**Problem statement**
All lines holding the word "agent" in the listing below need to be copied.

┌────────

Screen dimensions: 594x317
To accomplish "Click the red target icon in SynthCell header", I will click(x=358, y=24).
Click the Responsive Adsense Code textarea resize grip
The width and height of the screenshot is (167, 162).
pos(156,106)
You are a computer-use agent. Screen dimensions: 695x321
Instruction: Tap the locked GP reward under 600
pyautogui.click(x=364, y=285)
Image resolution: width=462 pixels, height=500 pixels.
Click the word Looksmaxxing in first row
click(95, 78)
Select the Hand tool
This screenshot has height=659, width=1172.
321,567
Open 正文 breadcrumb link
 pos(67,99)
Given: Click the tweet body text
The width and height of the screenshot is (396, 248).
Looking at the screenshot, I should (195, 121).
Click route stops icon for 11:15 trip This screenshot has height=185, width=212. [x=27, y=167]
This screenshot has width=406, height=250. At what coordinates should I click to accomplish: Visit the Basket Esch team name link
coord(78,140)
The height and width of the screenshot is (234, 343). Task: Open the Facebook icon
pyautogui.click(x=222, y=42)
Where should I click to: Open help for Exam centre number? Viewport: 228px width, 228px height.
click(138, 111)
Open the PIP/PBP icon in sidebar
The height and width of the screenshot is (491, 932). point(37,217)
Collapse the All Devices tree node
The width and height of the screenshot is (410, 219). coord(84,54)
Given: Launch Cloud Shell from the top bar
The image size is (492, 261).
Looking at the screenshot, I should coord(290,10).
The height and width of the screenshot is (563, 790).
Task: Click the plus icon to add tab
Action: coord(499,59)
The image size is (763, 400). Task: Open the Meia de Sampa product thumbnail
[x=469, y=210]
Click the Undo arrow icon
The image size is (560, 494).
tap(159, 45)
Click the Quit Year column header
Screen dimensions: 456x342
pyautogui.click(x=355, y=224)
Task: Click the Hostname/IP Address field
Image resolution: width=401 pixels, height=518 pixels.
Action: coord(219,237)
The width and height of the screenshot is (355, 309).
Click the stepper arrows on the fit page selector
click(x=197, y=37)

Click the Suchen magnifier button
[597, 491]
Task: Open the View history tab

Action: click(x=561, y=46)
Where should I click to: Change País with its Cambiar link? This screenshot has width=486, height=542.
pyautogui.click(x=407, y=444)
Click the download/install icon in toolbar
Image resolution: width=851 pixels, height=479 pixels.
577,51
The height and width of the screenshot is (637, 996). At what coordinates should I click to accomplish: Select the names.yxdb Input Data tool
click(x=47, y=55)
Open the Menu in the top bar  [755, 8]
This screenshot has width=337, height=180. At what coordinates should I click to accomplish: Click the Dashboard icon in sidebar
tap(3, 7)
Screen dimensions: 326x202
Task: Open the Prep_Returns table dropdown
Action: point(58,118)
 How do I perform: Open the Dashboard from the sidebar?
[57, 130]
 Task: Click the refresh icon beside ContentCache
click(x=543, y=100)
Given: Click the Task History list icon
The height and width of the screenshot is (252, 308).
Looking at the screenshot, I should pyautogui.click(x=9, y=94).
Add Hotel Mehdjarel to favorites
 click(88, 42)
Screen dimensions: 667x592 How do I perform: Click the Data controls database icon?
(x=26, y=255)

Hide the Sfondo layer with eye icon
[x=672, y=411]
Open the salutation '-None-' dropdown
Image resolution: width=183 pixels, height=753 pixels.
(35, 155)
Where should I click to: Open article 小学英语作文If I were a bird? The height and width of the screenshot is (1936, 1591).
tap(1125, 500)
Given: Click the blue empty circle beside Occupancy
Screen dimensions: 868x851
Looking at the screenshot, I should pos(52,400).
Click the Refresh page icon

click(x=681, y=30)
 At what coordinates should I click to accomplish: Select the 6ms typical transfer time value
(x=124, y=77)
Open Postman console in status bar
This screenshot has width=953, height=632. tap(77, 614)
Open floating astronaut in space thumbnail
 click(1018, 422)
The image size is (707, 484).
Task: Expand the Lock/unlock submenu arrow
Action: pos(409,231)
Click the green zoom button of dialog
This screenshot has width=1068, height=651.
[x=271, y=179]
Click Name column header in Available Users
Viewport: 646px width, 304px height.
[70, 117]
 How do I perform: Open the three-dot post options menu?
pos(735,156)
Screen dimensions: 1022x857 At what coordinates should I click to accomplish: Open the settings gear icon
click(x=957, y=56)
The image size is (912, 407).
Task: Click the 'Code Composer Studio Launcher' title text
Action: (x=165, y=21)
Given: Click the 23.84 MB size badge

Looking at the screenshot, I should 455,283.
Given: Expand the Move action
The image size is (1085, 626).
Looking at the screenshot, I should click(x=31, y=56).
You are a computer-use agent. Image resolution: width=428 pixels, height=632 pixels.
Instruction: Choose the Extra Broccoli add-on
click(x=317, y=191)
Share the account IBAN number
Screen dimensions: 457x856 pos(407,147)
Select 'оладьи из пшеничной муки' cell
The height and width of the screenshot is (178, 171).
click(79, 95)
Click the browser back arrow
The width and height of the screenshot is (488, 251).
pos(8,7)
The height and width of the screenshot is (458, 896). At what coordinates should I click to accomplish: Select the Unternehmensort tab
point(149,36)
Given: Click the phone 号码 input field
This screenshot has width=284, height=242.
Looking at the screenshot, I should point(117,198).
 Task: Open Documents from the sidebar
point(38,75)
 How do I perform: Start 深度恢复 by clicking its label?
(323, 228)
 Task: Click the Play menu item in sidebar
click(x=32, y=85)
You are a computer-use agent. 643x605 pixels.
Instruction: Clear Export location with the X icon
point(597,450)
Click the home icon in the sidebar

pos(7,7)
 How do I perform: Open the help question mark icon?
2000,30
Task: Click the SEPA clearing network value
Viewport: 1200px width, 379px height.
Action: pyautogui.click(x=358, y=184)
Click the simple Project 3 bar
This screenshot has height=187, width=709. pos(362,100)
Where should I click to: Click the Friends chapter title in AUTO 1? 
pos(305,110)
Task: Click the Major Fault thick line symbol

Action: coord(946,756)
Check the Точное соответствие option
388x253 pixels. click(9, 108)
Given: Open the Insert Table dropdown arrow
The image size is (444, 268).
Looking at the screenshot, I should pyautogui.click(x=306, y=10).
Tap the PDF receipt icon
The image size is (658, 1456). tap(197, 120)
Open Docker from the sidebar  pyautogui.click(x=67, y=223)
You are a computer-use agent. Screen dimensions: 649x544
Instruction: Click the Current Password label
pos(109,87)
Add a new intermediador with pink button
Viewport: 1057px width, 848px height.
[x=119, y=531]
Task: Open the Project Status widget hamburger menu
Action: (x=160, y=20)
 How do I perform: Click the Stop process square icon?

└────────

**Solved problem**
You are a computer-use agent. Screen dimensions: 695x321
You are a computer-use agent. Image resolution: width=428 pixels, height=632 pixels.
You are a computer-use agent. 643x605 pixels.
You are a computer-use agent. Screen dimensions: 649x544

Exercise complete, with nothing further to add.